TASK TO CARRY OUT :: In the entries below, find the line with "You are a computer-use agent. Screen dimensions: 1807x883" and the line with "Open the warnings". Print those two and everything between them exactly, and nothing else.

DATA SUPPLIED ::
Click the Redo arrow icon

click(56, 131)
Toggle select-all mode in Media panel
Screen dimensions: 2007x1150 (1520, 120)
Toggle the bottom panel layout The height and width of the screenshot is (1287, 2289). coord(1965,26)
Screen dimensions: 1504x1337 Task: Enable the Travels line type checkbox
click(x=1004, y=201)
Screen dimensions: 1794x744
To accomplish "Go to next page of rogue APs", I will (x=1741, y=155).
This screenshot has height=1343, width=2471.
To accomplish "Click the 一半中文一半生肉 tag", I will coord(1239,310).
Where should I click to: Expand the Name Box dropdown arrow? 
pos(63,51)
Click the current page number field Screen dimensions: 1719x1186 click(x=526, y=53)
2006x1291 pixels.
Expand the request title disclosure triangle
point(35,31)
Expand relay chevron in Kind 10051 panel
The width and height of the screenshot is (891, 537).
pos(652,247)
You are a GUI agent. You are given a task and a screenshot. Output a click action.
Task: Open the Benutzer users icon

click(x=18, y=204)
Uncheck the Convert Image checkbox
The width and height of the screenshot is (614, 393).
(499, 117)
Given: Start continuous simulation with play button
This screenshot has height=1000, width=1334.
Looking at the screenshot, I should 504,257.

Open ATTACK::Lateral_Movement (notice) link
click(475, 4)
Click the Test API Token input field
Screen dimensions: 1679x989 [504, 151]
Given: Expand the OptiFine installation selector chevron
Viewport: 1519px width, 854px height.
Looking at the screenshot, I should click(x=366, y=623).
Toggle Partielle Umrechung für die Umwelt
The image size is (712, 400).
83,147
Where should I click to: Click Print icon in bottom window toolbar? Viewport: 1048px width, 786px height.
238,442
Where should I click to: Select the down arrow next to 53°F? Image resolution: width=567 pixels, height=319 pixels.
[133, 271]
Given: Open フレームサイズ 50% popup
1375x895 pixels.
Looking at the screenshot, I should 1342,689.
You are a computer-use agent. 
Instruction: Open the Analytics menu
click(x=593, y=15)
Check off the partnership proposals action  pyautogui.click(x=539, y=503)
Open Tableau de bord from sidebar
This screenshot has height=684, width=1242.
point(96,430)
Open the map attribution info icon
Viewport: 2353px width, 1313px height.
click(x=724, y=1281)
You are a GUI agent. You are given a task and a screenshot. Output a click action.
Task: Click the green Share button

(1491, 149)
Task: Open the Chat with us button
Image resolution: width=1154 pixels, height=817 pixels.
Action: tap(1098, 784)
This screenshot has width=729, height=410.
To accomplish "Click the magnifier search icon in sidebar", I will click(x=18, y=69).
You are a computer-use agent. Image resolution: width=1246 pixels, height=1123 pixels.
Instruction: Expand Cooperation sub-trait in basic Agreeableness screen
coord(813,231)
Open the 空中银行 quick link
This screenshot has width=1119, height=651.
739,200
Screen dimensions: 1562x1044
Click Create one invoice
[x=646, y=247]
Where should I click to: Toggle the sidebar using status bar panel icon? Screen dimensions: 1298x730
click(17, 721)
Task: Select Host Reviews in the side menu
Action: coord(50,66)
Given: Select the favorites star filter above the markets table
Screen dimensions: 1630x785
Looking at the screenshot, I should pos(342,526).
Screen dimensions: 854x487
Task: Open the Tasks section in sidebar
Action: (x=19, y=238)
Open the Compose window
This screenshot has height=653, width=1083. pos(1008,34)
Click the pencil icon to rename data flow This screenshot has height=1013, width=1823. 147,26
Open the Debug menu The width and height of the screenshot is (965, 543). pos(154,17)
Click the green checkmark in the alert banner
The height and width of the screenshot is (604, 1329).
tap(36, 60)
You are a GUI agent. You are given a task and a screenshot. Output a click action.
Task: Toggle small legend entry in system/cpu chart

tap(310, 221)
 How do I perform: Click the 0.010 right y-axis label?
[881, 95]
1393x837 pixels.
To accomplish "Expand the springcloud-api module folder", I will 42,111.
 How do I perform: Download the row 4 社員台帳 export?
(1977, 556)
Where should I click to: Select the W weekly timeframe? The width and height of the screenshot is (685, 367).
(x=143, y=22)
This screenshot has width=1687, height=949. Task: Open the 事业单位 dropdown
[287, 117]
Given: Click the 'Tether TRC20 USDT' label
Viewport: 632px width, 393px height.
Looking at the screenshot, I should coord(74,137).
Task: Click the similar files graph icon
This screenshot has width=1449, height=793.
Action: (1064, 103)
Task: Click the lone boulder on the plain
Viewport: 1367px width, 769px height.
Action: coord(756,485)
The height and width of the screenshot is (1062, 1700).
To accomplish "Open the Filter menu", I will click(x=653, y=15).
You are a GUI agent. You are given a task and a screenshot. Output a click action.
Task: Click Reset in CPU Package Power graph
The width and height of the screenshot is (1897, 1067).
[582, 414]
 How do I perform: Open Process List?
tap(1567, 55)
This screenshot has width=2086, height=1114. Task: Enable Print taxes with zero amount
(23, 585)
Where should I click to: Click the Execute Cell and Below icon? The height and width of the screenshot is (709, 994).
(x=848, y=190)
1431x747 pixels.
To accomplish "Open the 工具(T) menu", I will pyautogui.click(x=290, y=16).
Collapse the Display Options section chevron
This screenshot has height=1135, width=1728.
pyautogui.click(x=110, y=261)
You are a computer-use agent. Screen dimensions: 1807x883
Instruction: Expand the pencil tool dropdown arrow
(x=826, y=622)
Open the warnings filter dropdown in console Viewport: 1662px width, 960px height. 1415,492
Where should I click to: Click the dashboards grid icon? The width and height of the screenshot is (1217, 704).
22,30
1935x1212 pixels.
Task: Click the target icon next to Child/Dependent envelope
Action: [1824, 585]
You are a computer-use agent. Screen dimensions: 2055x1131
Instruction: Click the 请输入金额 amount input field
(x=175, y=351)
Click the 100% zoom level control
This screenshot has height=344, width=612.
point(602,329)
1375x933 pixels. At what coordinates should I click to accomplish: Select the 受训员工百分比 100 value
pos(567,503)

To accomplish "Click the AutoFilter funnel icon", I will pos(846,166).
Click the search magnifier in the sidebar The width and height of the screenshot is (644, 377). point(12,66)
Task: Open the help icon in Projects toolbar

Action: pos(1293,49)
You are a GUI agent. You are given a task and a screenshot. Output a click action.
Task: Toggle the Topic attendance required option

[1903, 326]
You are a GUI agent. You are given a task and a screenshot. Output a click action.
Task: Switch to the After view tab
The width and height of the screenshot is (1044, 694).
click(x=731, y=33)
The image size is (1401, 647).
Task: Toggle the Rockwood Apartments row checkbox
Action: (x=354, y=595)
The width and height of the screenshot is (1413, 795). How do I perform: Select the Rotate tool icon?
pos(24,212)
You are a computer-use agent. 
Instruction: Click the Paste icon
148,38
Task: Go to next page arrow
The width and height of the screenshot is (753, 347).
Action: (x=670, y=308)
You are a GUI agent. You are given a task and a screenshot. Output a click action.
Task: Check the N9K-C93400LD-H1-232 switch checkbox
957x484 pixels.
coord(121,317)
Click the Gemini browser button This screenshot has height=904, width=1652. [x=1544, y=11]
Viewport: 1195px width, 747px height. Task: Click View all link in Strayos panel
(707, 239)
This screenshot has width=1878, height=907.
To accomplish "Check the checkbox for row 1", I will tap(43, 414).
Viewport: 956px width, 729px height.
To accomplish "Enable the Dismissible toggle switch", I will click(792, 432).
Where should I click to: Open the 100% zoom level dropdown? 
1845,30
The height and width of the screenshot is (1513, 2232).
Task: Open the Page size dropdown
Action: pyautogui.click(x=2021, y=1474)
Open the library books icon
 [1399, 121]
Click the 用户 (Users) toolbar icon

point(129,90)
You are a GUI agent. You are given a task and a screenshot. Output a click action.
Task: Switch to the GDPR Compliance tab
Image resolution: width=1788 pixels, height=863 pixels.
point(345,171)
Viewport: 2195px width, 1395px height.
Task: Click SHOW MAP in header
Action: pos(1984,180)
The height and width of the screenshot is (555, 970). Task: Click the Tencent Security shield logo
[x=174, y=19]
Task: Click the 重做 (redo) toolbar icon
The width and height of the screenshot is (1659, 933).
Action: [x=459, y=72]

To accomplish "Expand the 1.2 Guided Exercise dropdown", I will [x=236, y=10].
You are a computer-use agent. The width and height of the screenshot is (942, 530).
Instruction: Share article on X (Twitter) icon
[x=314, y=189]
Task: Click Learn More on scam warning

RESPONSE TO THE TASK ::
You are a computer-use agent. Screen dimensions: 1807x883
Instruction: Expand the pencil tool dropdown arrow
(x=826, y=622)
Open the warnings filter dropdown in console Viewport: 1662px width, 960px height. 1415,492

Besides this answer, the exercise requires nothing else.